The field of sentiment analysis sought to take advantage of this huge explosion of data on the social networking site, where developers in this field worked to analyze this data and categorize it according to its polarity in order to benefit decision makers and those interested in knowing opinions. Many researchers and developers rely on collecting data from the Twitter platform where it is the main pillar for obtaining data (reviews). The world's most popular Twitter platform is easy for researchers and developers to access user content such as review and posts, provided that are not exposed to the privacy of users, this is a good feature of Twitter because all other sites did not allow developers in this matter to access user data. In recent years, e-commerce has entered a new level of competition, with the vast amount of user data provided by social networks and internet usage. The e-commerce giants' first concern is how to stay competitive [3]. On the one hand, companies need to promote their goods and this requires knowledge of the needs of customers, and on the other hand they need to offer their goods at competitive prices at the same time as ensuring a large profit margin. Making use of big data in the medical field. People have gradually shifted from disease management to medicine that seeks to predict and prevent diseases, and to provide appropriate treatment to everyone with the help of a huge amount of information collected by their smartphone, opening the door to a new era of medicine in which big health data and analysis play a prominent role. Government hospitals, medical centers and doctors can now use big data to study patients' behaviors by analyzing their medical files, visits to treatment and wearable techniques that may help them provide better medical services [4].
Big data analysis makes it possible to address the shortcomings of health-care delivery systems that are increasingly costly by population growth and rising life expectancy. Many hospitals around the world also benefit from big data in reducing waiting time in emergency departments, tracking patient movement, and increasing the efficiency of medical management. Big data is also used in the pharmaceutical industry, distribution and sale [5]. Pharmaceutical and health insurance manufacturers collect data from countries in Africa and Asia, for example, for use in predicting the emergence of certain diseases and increasing their sales in certain regions, where pricing and distribution policies rely on the results of the analysis of these data.

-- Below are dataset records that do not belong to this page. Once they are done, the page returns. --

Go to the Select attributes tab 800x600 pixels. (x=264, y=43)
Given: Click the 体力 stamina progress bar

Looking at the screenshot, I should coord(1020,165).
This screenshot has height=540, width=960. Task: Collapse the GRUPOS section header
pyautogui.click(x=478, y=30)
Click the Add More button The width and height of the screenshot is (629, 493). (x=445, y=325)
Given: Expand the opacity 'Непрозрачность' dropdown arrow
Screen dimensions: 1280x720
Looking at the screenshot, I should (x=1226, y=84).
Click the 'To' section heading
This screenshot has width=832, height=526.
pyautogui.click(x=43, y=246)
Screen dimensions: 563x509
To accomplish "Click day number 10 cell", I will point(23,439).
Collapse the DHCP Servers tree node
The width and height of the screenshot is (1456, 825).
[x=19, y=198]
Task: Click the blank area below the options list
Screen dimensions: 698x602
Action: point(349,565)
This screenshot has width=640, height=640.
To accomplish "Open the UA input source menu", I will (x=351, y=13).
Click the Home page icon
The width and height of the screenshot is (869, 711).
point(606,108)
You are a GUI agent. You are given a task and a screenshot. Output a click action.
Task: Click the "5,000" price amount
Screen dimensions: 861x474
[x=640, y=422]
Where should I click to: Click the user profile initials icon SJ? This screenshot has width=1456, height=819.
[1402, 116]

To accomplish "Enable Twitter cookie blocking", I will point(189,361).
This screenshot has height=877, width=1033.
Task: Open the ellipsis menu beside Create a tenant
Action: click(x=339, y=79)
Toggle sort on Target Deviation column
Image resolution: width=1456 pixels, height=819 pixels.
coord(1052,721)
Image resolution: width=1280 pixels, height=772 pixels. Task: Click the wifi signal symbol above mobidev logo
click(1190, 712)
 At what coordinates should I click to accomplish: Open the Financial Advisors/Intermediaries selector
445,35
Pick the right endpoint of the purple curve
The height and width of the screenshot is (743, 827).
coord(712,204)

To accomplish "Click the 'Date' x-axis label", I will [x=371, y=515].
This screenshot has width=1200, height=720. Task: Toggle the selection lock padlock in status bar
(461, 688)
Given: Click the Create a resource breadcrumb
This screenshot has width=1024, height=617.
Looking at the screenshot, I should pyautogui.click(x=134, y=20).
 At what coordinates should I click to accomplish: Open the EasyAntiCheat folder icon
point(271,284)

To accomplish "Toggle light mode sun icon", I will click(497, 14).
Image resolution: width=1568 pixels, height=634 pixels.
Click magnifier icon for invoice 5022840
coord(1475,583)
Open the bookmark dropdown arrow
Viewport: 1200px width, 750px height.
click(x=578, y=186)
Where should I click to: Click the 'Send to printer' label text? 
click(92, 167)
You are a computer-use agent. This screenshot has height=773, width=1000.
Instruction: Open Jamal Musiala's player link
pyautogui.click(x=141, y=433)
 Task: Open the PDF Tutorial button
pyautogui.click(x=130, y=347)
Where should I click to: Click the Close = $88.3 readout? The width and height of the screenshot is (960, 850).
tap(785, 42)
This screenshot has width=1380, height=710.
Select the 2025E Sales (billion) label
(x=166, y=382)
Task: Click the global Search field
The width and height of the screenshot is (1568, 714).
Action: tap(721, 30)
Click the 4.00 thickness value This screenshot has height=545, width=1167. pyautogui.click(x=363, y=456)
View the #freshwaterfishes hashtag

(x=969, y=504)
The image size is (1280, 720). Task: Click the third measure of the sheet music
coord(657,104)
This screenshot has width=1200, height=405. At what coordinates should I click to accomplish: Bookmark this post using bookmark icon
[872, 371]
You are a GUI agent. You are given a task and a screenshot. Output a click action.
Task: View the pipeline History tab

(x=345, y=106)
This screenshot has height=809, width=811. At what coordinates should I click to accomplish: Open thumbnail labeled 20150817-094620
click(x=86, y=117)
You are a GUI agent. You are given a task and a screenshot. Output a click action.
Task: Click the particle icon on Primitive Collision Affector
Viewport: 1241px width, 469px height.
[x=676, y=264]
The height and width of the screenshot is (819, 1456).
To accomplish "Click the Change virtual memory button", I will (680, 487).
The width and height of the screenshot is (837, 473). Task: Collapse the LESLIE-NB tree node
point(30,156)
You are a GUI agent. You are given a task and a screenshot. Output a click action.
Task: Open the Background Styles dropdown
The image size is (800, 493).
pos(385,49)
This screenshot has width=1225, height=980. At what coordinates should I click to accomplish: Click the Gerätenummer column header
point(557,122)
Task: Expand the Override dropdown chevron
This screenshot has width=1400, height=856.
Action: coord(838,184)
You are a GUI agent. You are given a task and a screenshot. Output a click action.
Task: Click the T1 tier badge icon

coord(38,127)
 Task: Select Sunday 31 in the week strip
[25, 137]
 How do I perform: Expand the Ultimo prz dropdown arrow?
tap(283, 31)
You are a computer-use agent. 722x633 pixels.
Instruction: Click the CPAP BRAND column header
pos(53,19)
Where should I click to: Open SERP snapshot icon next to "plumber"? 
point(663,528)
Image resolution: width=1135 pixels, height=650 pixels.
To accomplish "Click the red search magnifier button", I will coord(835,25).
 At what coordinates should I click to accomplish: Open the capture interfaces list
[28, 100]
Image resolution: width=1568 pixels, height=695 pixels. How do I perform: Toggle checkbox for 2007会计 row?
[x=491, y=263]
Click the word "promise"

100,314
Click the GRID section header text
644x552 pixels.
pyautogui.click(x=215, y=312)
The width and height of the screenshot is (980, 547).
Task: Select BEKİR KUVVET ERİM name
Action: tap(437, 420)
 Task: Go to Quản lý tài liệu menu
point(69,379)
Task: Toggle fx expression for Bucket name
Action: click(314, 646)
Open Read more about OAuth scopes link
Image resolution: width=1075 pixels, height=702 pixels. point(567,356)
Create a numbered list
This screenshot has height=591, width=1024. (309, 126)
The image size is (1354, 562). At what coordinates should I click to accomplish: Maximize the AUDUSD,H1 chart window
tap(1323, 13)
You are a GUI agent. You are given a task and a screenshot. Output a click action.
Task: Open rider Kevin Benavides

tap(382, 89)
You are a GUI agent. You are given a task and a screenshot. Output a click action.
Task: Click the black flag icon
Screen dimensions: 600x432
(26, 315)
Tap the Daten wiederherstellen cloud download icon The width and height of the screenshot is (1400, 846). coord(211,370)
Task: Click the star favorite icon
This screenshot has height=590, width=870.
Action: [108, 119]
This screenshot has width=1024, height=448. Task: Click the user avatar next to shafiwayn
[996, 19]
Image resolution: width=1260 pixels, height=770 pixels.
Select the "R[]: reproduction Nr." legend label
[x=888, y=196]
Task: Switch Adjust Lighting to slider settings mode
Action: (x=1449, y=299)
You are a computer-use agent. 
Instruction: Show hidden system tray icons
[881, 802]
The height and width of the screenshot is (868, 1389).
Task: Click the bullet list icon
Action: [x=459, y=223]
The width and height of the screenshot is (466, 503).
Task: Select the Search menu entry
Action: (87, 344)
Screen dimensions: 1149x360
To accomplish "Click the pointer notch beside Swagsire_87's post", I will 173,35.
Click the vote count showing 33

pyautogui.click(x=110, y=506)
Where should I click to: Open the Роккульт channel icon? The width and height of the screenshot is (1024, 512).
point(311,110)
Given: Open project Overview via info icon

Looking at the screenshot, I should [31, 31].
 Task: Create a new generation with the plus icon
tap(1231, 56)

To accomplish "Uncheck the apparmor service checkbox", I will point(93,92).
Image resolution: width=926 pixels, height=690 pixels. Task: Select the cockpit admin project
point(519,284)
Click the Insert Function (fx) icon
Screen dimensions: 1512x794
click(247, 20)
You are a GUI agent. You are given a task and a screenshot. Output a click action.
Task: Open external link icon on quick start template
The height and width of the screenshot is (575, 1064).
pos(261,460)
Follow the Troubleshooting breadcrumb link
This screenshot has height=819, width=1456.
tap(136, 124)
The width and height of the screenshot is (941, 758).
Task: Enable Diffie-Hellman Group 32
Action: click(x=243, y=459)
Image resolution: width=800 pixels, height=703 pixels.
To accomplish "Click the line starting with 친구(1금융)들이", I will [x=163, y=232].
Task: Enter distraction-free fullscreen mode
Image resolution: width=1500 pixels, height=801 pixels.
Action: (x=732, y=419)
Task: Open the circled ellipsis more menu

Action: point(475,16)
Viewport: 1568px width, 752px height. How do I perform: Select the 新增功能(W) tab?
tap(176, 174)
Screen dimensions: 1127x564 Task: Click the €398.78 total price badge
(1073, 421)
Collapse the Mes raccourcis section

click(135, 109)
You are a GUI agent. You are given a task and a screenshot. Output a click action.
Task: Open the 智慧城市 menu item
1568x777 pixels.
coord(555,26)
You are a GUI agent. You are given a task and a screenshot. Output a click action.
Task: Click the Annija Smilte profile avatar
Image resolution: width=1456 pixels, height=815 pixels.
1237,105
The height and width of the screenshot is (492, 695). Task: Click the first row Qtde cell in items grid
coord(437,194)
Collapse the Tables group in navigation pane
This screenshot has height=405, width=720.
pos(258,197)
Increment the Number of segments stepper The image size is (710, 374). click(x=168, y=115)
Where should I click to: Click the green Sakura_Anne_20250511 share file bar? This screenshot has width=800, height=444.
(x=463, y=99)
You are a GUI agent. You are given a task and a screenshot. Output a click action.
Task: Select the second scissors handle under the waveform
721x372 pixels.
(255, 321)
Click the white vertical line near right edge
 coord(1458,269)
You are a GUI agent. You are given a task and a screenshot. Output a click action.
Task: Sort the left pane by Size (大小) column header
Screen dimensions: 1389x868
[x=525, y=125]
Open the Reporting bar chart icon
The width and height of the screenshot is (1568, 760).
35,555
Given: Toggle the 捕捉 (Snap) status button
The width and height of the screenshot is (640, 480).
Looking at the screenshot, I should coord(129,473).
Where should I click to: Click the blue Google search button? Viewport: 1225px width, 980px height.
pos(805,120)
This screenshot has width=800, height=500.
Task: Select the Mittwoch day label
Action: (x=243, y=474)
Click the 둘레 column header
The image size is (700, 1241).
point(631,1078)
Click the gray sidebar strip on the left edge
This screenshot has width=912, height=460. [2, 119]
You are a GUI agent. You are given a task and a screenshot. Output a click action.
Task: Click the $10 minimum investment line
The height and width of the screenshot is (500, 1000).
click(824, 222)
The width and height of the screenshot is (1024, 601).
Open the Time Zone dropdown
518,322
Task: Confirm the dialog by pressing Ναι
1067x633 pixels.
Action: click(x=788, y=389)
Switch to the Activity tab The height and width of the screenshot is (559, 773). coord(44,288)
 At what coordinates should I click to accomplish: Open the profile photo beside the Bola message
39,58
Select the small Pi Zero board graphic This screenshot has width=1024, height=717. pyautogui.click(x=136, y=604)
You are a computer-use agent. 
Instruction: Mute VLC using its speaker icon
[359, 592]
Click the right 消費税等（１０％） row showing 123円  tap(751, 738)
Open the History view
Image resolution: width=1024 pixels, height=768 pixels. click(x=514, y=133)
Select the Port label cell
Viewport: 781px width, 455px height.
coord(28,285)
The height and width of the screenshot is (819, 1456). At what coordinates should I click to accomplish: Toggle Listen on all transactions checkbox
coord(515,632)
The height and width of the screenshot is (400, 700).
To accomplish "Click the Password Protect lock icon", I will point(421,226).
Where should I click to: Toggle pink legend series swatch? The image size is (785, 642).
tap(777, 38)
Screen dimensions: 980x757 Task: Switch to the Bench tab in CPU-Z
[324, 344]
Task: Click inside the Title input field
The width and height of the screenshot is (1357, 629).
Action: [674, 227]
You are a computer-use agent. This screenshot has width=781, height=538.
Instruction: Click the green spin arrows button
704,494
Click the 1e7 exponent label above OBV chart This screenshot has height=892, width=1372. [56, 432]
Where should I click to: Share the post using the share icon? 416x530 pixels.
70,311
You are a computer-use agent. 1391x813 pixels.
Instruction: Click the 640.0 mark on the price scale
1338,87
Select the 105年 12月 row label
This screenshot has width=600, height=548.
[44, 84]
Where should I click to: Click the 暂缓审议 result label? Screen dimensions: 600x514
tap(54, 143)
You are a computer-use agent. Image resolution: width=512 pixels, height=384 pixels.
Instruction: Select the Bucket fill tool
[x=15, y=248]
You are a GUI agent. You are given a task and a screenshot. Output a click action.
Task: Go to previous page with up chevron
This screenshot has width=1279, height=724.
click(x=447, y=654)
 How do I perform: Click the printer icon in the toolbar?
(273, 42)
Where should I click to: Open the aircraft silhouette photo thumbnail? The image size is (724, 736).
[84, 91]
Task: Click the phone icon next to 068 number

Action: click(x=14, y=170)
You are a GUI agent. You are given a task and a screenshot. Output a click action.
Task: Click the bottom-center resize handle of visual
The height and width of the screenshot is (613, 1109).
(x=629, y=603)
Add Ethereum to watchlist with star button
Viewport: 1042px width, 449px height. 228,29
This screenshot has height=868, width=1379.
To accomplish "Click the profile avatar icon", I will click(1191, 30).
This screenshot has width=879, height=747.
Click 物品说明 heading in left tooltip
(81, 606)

Sentiment Analysis is a process of extracting useful patterns from textual data, these useful patterns include interpreting and classifying sentiment into: neutral, positive, or negative, from that data using certain analysis techniques. Field of sentiment analysis have got a lot of evolving and attention lately, it’s calling opinion mining also, it's interested to study people reviews, opinion, attitudes and evaluation. Over the past years, this field has been called with many names, they are, emotion analysis, subjectivity analysis, opinion mining, sentiment analysis and opinion extraction [6]. Opinion mining and sentiment analysis has been appeared at first sight, in 2001. Tong article in 200; article of Das and Chen, 2001; famous article of Pang, Lee and Vai, 2002; These are the ones who started to establish the field of opinion and sentiment analysis.
The industrial sectors have recently prospered due to the rapid development in the field of data analysis, In the past, when the companies and others need to opinions of customers, they were conducting a survey, when an individual needs some item, he /she ask his relatives or friends about it, this work was costing companies too much in marketing and media. Many sectors have been influenced by people's opinions on social media such as politics, economics, management and science. Blogs and social media sites are becoming accessible to everyone and are increasingly popular.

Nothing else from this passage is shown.